§ Exercise text:
-- -- --

If prison ministry is his primary issue, maybe he should spend more of his time trying to protect people in prison from being sexually assaulted and raped, instead of trying to deny legal protections to gays and lesbians on the outside who are just trying to live their lives in peace.
This is why I ask those that agree with Colson, or anyone else like him that comments on gay people…
1. Do you or would you get your information on blacks and black lives from Strom Thurmond, the Citizen’s Council or the speeches of George Wallace?
Why shouldn’t thinking people challenge your sources and type of information? Especially if NONE of it came from someone gay, and definitively from biased AND discredited sources?
2. Why argue with a gay person at all on their experience and self knowlege regarding their identity?
How can anyone deny gay people don’t know best about who they are?
3. A man wouldn’t argue, or shouldn’t with what a woman would feel or know about being female, what gives heterosexuals the idea that they can do that with someone gay?
I usually say to an outside observer who can critically think, there are several words to describe this sort of behavior towards the subject of the discussion.
None of which are or should be flattering.
“I find it interesting how many Christians are perfectly fine with blatant lying, half-truths and misinformation.
All for a good cause, right?”
Christians today seem to be attention seekers with inflated egoes, jumping on the bandwagon borrowing jurassic ideologies, just to climb up a level higher in the heirachy of Christian ministries and political correctness. Curiously, whether they are ‘ex-gay’ or not does not seem to matter to them, or to any homophobic Christian.
Mr. Straight Colson by the way seems to be putting an icing branded Chuck-a-homo on his ministry cocktail, for a good cause indeed… his own….

-- -- --

§ Data listing:
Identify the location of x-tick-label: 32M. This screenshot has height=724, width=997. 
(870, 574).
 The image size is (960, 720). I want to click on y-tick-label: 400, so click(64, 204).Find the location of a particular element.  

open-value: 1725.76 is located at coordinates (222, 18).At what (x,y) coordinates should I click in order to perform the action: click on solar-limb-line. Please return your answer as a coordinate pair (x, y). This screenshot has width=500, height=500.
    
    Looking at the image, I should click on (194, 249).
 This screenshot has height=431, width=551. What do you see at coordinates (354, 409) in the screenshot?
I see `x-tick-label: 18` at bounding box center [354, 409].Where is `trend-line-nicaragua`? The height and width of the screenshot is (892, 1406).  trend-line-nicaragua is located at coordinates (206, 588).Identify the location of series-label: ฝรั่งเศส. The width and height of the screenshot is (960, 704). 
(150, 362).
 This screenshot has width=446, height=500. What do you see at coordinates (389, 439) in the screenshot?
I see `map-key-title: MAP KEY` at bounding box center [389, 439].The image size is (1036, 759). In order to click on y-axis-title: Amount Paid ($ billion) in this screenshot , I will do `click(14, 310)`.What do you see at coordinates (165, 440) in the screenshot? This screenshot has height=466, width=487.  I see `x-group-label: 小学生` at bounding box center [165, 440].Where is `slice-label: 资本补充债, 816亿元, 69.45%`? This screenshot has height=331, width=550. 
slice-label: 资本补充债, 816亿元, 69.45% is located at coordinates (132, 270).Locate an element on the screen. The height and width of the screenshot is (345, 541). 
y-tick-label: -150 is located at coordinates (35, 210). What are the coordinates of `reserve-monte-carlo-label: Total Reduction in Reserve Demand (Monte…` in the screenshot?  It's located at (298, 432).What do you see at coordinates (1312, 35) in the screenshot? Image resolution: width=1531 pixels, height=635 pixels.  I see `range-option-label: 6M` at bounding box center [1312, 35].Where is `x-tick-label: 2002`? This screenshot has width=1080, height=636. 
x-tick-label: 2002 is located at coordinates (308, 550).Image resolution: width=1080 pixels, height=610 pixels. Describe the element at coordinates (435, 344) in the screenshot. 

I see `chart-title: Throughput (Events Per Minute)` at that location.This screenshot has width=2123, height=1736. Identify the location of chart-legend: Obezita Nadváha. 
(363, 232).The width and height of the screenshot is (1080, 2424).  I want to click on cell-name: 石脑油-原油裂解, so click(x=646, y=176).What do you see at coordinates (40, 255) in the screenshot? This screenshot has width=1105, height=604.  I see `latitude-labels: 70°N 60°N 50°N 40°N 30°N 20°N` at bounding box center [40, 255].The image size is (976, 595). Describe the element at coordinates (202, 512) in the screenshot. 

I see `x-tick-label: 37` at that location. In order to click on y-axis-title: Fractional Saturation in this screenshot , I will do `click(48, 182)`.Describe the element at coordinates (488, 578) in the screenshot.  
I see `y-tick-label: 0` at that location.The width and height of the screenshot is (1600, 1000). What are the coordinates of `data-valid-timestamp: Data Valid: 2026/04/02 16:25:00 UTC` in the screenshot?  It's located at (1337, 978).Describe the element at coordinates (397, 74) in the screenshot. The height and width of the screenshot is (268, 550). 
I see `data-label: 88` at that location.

-- -- --

§ Exercise set:
a: List every person the Colson commentary mentions by name.
b: Translate this sentence from the Colson commentary into Spanish: "Why shouldn't thinking people challenge your sources and type of information?"
c: Carry the Colson commentary forward, starting after its final sentence.

§ Results:
a: Colson, Strom Thurmond, George Wallace

b: ¿Por qué no deberían las personas pensantes cuestionar sus fuentes y su tipo de información?

c:
“Unfortunately, there will never be a single “gospel truth” that ALL Christians can agree on concerning homosexuality – so those who see the “gospel truth” being that queers are broken and perverted will do whatever they can to spread that message.”
Again the word gospel… good news… So how is it GOOD NEWS to tell people homosexuals are BAD NEWS? How would these BAD NEWS save souls? And exactly how would telling such GOOD NEWS save their own souls?….
The thing is, Christians who see it as being “good news” to tell homosexuals that they’re evil live by the philosophy “love the sinner, hate the sin.” So they are not hating homos, but the “homosexual lifestyle.” They do not realize that by hating what they call a “lifestyle” they are hating a form of love expressed by millions of people, and a way of being for those people. So often I see Christians like these who don’t see their “love” as a form of hate. And when human beings can’t tell the difference between love and hate, I think that’s the greatest tragedy that can occur among mankind.
On the above about a gay marriage ban helping Jim Bunning overcome a strong Democratic challenger in Kentucky – his opponent was badly underfunded and not taken seriously until very late in the campaign when Bunning made so many senile comments and weird statements that many in the state were upset. Anti-gay campaigning did make some difference, possibly, but my guess is Bush’s name on the ticket was the real difference, not a marriage ban.
Chuck Colson is the same sweaty minion he was when he worked for Richard Nixon. He mouths these lies about us because it shows that he fits into the rightist/authoritarian party of his choice. His expectations continue to be that his performance will get him participation in that party’s power. It is enormously sad that his “prison ministry” seeks to draft those who suffer incarceration into that same party’s power base and then use what they do accomplish as a sort of ceremonial pryamid from which he gets to pontificate. Notice that sex education in Montgomery County does not have a whole lot to do with why people find themselves in state or federal prisons.
The reference Jesus is reported to have made to visiting the imprisoned was not about some conversion scheme. It was about sharing the sufferings of the prisoners and comforting them.